• YOUR TASK: Give back the full set of entries exactly, keeping each line intact.

——

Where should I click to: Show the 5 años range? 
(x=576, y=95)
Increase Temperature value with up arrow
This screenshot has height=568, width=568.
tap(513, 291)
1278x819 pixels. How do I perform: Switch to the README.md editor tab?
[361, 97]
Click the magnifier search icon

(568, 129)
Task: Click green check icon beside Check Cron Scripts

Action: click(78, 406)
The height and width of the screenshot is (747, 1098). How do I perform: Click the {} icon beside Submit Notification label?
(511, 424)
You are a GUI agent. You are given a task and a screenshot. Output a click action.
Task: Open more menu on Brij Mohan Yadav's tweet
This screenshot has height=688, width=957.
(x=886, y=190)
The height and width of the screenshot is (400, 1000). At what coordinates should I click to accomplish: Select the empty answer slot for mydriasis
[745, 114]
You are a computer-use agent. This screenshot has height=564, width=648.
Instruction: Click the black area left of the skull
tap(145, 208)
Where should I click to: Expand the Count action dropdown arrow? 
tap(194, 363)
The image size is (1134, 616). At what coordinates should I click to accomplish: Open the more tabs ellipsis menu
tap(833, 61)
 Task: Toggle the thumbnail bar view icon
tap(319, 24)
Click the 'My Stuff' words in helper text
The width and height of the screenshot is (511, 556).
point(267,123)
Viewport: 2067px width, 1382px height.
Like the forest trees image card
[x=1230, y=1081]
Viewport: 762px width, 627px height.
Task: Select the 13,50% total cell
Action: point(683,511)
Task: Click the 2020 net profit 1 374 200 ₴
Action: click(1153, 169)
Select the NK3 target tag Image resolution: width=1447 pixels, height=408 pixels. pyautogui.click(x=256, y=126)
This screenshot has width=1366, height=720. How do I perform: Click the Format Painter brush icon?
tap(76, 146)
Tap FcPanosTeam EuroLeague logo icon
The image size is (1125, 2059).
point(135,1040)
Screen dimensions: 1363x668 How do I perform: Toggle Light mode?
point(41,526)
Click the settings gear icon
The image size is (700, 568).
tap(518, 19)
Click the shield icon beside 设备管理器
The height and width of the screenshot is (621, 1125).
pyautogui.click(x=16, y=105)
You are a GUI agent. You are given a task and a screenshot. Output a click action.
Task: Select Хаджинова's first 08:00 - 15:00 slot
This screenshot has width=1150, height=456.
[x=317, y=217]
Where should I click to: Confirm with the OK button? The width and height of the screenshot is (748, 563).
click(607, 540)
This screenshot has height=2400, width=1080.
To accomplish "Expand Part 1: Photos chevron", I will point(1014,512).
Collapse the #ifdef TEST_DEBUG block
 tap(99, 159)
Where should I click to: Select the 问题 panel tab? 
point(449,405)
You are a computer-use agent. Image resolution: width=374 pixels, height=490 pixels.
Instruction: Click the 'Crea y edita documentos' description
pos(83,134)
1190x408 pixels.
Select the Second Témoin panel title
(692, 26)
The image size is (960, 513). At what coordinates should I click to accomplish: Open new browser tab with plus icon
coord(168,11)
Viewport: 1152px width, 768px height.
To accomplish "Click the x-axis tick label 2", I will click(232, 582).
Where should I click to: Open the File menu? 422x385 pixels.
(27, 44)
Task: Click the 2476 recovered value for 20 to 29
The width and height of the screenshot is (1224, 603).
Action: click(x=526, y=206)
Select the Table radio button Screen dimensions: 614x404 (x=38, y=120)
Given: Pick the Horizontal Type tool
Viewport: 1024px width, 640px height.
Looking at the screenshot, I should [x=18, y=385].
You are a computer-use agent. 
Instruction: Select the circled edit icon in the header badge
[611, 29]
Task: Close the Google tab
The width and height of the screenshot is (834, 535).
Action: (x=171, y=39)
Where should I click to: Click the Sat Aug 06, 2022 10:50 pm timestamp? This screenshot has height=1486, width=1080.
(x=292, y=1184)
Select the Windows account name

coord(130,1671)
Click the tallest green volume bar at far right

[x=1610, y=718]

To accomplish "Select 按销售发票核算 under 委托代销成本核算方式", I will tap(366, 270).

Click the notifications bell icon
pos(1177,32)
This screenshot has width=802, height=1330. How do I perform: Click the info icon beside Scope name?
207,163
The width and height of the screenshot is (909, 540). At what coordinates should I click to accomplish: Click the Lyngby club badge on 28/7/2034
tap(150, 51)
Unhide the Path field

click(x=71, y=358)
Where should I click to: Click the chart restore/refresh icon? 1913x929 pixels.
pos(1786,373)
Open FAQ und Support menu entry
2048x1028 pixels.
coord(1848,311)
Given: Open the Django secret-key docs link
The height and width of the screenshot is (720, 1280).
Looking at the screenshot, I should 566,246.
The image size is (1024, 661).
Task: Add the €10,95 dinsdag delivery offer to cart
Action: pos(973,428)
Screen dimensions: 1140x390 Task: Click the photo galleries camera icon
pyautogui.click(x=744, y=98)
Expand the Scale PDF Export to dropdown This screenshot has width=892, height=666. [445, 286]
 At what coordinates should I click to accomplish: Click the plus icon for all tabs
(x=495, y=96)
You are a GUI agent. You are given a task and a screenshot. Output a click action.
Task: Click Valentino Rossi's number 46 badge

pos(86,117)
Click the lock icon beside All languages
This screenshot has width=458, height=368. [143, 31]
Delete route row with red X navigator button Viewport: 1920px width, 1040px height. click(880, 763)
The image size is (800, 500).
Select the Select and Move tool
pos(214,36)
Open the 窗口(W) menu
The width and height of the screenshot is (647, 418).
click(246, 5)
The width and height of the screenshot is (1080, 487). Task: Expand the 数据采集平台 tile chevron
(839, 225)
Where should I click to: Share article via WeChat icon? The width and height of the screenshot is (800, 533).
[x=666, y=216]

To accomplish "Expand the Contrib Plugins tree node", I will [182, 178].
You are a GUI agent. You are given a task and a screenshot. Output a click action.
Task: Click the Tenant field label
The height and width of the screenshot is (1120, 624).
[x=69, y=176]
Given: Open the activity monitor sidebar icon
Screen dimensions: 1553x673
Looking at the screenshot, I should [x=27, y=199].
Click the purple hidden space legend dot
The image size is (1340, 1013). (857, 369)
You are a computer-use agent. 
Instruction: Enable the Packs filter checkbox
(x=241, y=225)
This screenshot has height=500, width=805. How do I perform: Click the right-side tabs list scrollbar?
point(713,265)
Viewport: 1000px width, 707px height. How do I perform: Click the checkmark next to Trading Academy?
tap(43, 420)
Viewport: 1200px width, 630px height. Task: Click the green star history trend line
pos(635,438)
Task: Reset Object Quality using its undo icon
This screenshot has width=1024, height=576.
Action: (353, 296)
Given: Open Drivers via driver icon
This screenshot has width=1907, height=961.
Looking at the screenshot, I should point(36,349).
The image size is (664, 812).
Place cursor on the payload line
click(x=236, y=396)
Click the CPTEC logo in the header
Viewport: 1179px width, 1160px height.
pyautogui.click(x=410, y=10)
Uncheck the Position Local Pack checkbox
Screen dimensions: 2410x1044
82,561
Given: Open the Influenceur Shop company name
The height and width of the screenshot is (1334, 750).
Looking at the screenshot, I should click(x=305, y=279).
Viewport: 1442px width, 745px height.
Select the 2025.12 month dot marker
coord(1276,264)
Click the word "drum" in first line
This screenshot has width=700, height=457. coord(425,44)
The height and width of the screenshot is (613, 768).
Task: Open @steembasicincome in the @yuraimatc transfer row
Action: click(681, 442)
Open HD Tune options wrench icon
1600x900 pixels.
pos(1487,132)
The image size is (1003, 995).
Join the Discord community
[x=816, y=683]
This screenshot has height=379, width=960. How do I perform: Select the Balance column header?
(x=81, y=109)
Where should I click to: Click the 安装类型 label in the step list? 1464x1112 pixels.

——

• RESULT FOR THIS TASK:
Where should I click to: Show the 5 años range? 
(x=576, y=95)
Increase Temperature value with up arrow
This screenshot has height=568, width=568.
tap(513, 291)
1278x819 pixels. How do I perform: Switch to the README.md editor tab?
[361, 97]
Click the magnifier search icon

(568, 129)
Task: Click green check icon beside Check Cron Scripts

Action: click(78, 406)
The height and width of the screenshot is (747, 1098). How do I perform: Click the {} icon beside Submit Notification label?
(511, 424)
You are a GUI agent. You are given a task and a screenshot. Output a click action.
Task: Open more menu on Brij Mohan Yadav's tweet
This screenshot has height=688, width=957.
(x=886, y=190)
The height and width of the screenshot is (400, 1000). At what coordinates should I click to accomplish: Select the empty answer slot for mydriasis
[745, 114]
You are a computer-use agent. This screenshot has height=564, width=648.
Instruction: Click the black area left of the skull
tap(145, 208)
Where should I click to: Expand the Count action dropdown arrow? 
tap(194, 363)
The image size is (1134, 616). At what coordinates should I click to accomplish: Open the more tabs ellipsis menu
tap(833, 61)
 Task: Toggle the thumbnail bar view icon
tap(319, 24)
Click the 'My Stuff' words in helper text
The width and height of the screenshot is (511, 556).
point(267,123)
Viewport: 2067px width, 1382px height.
Like the forest trees image card
[x=1230, y=1081]
Viewport: 762px width, 627px height.
Task: Select the 13,50% total cell
Action: point(683,511)
Task: Click the 2020 net profit 1 374 200 ₴
Action: click(1153, 169)
Select the NK3 target tag Image resolution: width=1447 pixels, height=408 pixels. pyautogui.click(x=256, y=126)
This screenshot has width=1366, height=720. How do I perform: Click the Format Painter brush icon?
tap(76, 146)
Tap FcPanosTeam EuroLeague logo icon
The image size is (1125, 2059).
point(135,1040)
Screen dimensions: 1363x668 How do I perform: Toggle Light mode?
point(41,526)
Click the settings gear icon
The image size is (700, 568).
tap(518, 19)
Click the shield icon beside 设备管理器
The height and width of the screenshot is (621, 1125).
pyautogui.click(x=16, y=105)
You are a GUI agent. You are given a task and a screenshot. Output a click action.
Task: Select Хаджинова's first 08:00 - 15:00 slot
This screenshot has width=1150, height=456.
[x=317, y=217]
Where should I click to: Confirm with the OK button? The width and height of the screenshot is (748, 563).
click(607, 540)
This screenshot has height=2400, width=1080.
To accomplish "Expand Part 1: Photos chevron", I will point(1014,512).
Collapse the #ifdef TEST_DEBUG block
 tap(99, 159)
Where should I click to: Select the 问题 panel tab? 
point(449,405)
You are a computer-use agent. Image resolution: width=374 pixels, height=490 pixels.
Instruction: Click the 'Crea y edita documentos' description
pos(83,134)
1190x408 pixels.
Select the Second Témoin panel title
(692, 26)
The image size is (960, 513). At what coordinates should I click to accomplish: Open new browser tab with plus icon
coord(168,11)
Viewport: 1152px width, 768px height.
To accomplish "Click the x-axis tick label 2", I will click(232, 582).
Where should I click to: Open the File menu? 422x385 pixels.
(27, 44)
Task: Click the 2476 recovered value for 20 to 29
The width and height of the screenshot is (1224, 603).
Action: click(x=526, y=206)
Select the Table radio button Screen dimensions: 614x404 (x=38, y=120)
Given: Pick the Horizontal Type tool
Viewport: 1024px width, 640px height.
Looking at the screenshot, I should [x=18, y=385].
You are a computer-use agent. 
Instruction: Select the circled edit icon in the header badge
[611, 29]
Task: Close the Google tab
The width and height of the screenshot is (834, 535).
Action: (x=171, y=39)
Where should I click to: Click the Sat Aug 06, 2022 10:50 pm timestamp? This screenshot has height=1486, width=1080.
(x=292, y=1184)
Select the Windows account name

coord(130,1671)
Click the tallest green volume bar at far right

[x=1610, y=718]

To accomplish "Select 按销售发票核算 under 委托代销成本核算方式", I will tap(366, 270).

Click the notifications bell icon
pos(1177,32)
This screenshot has width=802, height=1330. How do I perform: Click the info icon beside Scope name?
207,163
The width and height of the screenshot is (909, 540). At what coordinates should I click to accomplish: Click the Lyngby club badge on 28/7/2034
tap(150, 51)
Unhide the Path field

click(x=71, y=358)
Where should I click to: Click the chart restore/refresh icon? 1913x929 pixels.
pos(1786,373)
Open FAQ und Support menu entry
2048x1028 pixels.
coord(1848,311)
Given: Open the Django secret-key docs link
The height and width of the screenshot is (720, 1280).
Looking at the screenshot, I should 566,246.
The image size is (1024, 661).
Task: Add the €10,95 dinsdag delivery offer to cart
Action: pos(973,428)
Screen dimensions: 1140x390 Task: Click the photo galleries camera icon
pyautogui.click(x=744, y=98)
Expand the Scale PDF Export to dropdown This screenshot has width=892, height=666. [445, 286]
 At what coordinates should I click to accomplish: Click the plus icon for all tabs
(x=495, y=96)
You are a GUI agent. You are given a task and a screenshot. Output a click action.
Task: Click Valentino Rossi's number 46 badge

pos(86,117)
Click the lock icon beside All languages
This screenshot has width=458, height=368. [143, 31]
Delete route row with red X navigator button Viewport: 1920px width, 1040px height. click(880, 763)
The image size is (800, 500).
Select the Select and Move tool
pos(214,36)
Open the 窗口(W) menu
The width and height of the screenshot is (647, 418).
click(246, 5)
The width and height of the screenshot is (1080, 487). Task: Expand the 数据采集平台 tile chevron
(839, 225)
Where should I click to: Share article via WeChat icon? The width and height of the screenshot is (800, 533).
[x=666, y=216]

To accomplish "Expand the Contrib Plugins tree node", I will [182, 178].
You are a GUI agent. You are given a task and a screenshot. Output a click action.
Task: Click the Tenant field label
The height and width of the screenshot is (1120, 624).
[x=69, y=176]
Given: Open the activity monitor sidebar icon
Screen dimensions: 1553x673
Looking at the screenshot, I should [x=27, y=199].
Click the purple hidden space legend dot
The image size is (1340, 1013). (857, 369)
You are a computer-use agent. 
Instruction: Enable the Packs filter checkbox
(x=241, y=225)
This screenshot has height=500, width=805. How do I perform: Click the right-side tabs list scrollbar?
point(713,265)
Viewport: 1000px width, 707px height. How do I perform: Click the checkmark next to Trading Academy?
tap(43, 420)
Viewport: 1200px width, 630px height. Task: Click the green star history trend line
pos(635,438)
Task: Reset Object Quality using its undo icon
This screenshot has width=1024, height=576.
Action: (353, 296)
Given: Open Drivers via driver icon
This screenshot has width=1907, height=961.
Looking at the screenshot, I should point(36,349).
The image size is (664, 812).
Place cursor on the payload line
click(x=236, y=396)
Click the CPTEC logo in the header
Viewport: 1179px width, 1160px height.
pyautogui.click(x=410, y=10)
Uncheck the Position Local Pack checkbox
Screen dimensions: 2410x1044
82,561
Given: Open the Influenceur Shop company name
The height and width of the screenshot is (1334, 750).
Looking at the screenshot, I should click(x=305, y=279).
Viewport: 1442px width, 745px height.
Select the 2025.12 month dot marker
coord(1276,264)
Click the word "drum" in first line
This screenshot has width=700, height=457. coord(425,44)
The height and width of the screenshot is (613, 768).
Task: Open @steembasicincome in the @yuraimatc transfer row
Action: click(681, 442)
Open HD Tune options wrench icon
1600x900 pixels.
pos(1487,132)
The image size is (1003, 995).
Join the Discord community
[x=816, y=683]
This screenshot has height=379, width=960. How do I perform: Select the Balance column header?
(x=81, y=109)
Where should I click to: Click the 安装类型 label in the step list? 1464x1112 pixels.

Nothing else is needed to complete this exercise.